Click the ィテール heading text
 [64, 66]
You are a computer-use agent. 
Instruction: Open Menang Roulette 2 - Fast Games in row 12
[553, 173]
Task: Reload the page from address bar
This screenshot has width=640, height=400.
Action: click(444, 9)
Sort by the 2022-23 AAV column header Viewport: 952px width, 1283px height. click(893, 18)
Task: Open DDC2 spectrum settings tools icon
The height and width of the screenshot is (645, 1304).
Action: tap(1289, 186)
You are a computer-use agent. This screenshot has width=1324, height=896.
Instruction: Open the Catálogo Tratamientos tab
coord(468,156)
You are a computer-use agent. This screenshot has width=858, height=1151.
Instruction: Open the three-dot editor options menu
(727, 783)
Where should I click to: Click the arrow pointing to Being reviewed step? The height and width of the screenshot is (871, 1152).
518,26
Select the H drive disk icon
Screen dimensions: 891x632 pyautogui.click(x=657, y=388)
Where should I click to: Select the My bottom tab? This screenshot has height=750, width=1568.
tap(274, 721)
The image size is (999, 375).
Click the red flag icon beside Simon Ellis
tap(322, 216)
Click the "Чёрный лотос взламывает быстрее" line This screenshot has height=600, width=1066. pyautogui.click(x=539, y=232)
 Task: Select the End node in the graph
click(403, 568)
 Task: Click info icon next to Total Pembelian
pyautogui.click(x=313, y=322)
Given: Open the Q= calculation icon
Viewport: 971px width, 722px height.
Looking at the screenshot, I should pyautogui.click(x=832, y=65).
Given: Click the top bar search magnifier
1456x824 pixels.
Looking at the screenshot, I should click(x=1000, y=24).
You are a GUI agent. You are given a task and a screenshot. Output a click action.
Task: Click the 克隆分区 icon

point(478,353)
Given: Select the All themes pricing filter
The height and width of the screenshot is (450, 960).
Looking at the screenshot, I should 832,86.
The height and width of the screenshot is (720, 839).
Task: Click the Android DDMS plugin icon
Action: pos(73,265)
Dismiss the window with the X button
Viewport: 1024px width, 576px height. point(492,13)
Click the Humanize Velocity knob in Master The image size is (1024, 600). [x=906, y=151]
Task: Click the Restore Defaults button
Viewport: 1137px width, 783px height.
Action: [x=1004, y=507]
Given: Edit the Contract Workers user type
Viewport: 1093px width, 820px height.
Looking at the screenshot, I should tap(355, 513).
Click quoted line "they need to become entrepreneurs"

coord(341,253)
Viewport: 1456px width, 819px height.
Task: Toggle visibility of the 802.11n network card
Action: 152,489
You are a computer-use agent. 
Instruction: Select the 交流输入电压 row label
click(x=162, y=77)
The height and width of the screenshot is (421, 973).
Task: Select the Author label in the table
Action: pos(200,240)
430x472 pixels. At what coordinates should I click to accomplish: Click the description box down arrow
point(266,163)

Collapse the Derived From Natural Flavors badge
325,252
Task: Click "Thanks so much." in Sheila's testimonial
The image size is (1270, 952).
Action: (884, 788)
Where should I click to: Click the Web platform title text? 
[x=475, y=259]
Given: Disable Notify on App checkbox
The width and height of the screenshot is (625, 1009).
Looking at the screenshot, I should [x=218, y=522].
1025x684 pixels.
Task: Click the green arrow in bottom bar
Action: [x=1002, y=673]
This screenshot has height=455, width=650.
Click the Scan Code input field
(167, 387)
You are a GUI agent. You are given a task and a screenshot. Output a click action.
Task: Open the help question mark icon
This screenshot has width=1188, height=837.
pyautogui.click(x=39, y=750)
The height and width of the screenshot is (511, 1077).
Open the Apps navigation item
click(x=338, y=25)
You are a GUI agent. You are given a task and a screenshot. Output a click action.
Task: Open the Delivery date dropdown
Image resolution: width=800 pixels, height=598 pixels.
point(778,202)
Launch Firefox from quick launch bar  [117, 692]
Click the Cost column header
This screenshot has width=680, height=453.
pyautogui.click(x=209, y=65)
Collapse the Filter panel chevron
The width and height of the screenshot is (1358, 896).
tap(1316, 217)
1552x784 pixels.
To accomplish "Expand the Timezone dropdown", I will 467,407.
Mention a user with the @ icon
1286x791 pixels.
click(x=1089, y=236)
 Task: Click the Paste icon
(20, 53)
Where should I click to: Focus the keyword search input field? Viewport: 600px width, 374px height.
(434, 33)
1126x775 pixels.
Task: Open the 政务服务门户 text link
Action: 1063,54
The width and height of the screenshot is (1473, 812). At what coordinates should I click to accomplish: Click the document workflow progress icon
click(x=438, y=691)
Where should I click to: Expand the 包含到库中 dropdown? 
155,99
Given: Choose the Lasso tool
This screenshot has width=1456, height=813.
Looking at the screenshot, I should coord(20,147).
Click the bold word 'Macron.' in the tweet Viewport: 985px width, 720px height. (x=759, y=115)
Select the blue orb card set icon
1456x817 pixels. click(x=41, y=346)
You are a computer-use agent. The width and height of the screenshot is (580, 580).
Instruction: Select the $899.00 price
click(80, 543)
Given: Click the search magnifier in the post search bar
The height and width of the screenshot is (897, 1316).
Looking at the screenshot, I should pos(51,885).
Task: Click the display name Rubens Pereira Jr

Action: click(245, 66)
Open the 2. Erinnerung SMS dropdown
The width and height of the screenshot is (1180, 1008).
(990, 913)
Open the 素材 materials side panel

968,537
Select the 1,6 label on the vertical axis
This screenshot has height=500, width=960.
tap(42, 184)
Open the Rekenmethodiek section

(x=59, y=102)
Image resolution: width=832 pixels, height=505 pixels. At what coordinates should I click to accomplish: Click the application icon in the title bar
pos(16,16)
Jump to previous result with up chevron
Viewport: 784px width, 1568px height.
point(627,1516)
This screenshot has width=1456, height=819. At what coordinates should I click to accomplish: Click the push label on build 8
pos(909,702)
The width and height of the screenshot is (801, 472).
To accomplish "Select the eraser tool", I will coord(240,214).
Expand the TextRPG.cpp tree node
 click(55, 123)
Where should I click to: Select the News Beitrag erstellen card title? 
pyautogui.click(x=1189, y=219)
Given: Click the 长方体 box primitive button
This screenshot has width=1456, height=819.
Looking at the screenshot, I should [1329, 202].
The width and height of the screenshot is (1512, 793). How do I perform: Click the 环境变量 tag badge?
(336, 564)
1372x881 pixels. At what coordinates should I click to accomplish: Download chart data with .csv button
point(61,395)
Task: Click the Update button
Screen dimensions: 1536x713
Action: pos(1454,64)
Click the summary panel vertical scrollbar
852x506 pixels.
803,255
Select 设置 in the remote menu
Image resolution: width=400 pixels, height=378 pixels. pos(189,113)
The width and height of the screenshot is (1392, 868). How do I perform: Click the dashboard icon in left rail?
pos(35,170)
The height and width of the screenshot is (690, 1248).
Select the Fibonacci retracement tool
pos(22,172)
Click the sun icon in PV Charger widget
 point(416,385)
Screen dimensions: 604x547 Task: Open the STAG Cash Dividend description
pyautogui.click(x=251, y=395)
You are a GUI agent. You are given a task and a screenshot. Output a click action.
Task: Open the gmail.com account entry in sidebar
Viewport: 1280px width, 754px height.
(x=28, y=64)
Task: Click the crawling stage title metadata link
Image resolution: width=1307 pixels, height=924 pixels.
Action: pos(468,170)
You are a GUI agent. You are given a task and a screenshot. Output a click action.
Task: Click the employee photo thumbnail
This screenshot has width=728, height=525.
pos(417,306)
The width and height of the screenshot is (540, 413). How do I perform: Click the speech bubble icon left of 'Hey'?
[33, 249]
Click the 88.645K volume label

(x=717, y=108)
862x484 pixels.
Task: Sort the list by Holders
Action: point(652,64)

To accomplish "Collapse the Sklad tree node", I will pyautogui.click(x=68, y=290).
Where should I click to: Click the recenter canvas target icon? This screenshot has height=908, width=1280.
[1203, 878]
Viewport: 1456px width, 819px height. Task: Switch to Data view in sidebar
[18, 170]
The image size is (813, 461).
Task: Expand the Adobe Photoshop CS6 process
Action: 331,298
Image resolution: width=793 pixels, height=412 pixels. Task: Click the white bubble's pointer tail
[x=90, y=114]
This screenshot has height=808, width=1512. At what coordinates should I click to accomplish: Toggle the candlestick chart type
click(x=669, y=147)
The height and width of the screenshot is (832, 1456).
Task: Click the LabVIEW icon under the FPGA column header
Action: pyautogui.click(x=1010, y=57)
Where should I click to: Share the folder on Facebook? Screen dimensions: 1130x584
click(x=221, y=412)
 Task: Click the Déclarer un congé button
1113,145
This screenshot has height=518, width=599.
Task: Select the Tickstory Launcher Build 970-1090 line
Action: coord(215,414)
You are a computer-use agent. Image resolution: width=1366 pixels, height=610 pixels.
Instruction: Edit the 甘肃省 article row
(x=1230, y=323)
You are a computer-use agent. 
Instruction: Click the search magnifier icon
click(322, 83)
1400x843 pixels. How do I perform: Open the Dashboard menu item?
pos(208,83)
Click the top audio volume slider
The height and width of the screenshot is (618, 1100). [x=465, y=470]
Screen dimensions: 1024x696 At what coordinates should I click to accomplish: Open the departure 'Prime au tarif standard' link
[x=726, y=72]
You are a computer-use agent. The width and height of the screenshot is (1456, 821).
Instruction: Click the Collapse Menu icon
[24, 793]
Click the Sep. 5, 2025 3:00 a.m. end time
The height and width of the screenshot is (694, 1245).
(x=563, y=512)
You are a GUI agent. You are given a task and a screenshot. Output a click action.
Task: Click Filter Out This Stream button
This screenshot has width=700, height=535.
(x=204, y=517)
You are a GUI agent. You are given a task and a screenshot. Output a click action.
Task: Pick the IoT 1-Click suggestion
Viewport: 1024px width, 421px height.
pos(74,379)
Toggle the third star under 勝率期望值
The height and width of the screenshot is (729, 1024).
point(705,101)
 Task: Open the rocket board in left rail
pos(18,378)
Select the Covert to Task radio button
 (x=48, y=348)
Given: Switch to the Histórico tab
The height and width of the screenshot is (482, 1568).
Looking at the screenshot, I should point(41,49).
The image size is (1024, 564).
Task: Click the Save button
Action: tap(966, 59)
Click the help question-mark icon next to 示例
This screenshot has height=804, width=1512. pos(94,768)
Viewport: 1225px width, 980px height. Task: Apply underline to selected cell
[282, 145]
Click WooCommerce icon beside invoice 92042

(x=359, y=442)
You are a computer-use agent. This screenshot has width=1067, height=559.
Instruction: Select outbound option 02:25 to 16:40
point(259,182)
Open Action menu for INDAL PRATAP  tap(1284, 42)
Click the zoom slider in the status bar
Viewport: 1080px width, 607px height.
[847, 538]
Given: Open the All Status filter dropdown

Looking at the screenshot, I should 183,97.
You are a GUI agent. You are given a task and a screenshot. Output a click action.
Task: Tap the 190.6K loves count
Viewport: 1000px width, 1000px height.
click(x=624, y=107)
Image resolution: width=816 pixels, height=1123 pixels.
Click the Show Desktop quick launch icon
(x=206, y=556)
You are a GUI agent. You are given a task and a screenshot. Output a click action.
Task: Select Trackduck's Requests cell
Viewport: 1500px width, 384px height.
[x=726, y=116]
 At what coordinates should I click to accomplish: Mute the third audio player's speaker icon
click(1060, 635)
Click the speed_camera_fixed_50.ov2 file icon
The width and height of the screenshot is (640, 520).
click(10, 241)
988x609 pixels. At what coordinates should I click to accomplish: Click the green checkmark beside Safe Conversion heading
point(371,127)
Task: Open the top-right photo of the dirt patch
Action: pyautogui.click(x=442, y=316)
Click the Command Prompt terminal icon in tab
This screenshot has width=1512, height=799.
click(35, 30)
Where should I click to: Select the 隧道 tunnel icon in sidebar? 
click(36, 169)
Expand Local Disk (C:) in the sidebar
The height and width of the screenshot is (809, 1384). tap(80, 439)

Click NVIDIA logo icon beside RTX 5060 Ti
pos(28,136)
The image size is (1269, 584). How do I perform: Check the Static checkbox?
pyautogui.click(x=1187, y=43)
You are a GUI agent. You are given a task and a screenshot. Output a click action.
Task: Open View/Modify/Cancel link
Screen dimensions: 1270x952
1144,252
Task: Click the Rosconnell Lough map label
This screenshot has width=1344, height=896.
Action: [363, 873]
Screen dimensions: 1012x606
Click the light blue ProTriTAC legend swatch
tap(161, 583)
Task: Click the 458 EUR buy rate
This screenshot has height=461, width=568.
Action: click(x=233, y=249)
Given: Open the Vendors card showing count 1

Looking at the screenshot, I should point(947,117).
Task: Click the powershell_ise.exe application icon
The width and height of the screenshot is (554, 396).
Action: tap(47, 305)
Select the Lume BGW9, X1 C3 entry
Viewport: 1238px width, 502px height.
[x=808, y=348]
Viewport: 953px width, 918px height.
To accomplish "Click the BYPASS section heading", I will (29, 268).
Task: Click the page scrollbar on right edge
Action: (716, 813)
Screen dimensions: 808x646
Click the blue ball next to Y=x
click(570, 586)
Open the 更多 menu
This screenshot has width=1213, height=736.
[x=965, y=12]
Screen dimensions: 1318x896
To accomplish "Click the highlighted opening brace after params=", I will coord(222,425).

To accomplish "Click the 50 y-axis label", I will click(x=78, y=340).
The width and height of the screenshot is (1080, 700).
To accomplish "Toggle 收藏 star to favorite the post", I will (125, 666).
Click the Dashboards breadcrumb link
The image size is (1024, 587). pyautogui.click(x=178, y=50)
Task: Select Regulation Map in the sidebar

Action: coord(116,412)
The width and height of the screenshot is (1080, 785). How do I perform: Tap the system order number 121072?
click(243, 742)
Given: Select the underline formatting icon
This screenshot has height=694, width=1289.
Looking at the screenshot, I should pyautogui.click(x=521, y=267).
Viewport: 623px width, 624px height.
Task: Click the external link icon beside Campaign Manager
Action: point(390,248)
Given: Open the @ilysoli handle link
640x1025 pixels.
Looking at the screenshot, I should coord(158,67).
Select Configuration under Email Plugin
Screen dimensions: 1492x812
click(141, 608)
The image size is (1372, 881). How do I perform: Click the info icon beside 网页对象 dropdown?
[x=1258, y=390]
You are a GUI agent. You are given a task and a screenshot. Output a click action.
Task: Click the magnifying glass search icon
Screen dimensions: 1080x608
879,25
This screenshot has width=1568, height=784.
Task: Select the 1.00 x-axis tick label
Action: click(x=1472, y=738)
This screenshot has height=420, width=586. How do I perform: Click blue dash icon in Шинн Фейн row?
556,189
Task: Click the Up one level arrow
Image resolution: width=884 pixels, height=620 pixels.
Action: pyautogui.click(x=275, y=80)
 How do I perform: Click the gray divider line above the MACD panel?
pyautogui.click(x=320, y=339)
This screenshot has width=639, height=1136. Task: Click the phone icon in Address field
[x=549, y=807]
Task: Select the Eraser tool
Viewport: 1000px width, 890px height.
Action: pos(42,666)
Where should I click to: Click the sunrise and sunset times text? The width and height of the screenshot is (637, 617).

::::::

▸ **Goal**
Reproduce the lines of the listing above verbatim, starting at the line that contains "has width=1067, height=559." and ending after the line that contains "pyautogui.click(x=1187, y=43)".

▸ **Correct result**
You are a computer-use agent. This screenshot has width=1067, height=559.
Instruction: Select outbound option 02:25 to 16:40
point(259,182)
Open Action menu for INDAL PRATAP  tap(1284, 42)
Click the zoom slider in the status bar
Viewport: 1080px width, 607px height.
[847, 538]
Given: Open the All Status filter dropdown

Looking at the screenshot, I should 183,97.
You are a GUI agent. You are given a task and a screenshot. Output a click action.
Task: Tap the 190.6K loves count
Viewport: 1000px width, 1000px height.
click(x=624, y=107)
Image resolution: width=816 pixels, height=1123 pixels.
Click the Show Desktop quick launch icon
(x=206, y=556)
You are a GUI agent. You are given a task and a screenshot. Output a click action.
Task: Select Trackduck's Requests cell
Viewport: 1500px width, 384px height.
[x=726, y=116]
 At what coordinates should I click to accomplish: Mute the third audio player's speaker icon
click(1060, 635)
Click the speed_camera_fixed_50.ov2 file icon
The width and height of the screenshot is (640, 520).
click(10, 241)
988x609 pixels. At what coordinates should I click to accomplish: Click the green checkmark beside Safe Conversion heading
point(371,127)
Task: Open the top-right photo of the dirt patch
Action: pyautogui.click(x=442, y=316)
Click the Command Prompt terminal icon in tab
This screenshot has width=1512, height=799.
click(35, 30)
Where should I click to: Select the 隧道 tunnel icon in sidebar? 
click(36, 169)
Expand Local Disk (C:) in the sidebar
The height and width of the screenshot is (809, 1384). tap(80, 439)

Click NVIDIA logo icon beside RTX 5060 Ti
pos(28,136)
The image size is (1269, 584). How do I perform: Check the Static checkbox?
pyautogui.click(x=1187, y=43)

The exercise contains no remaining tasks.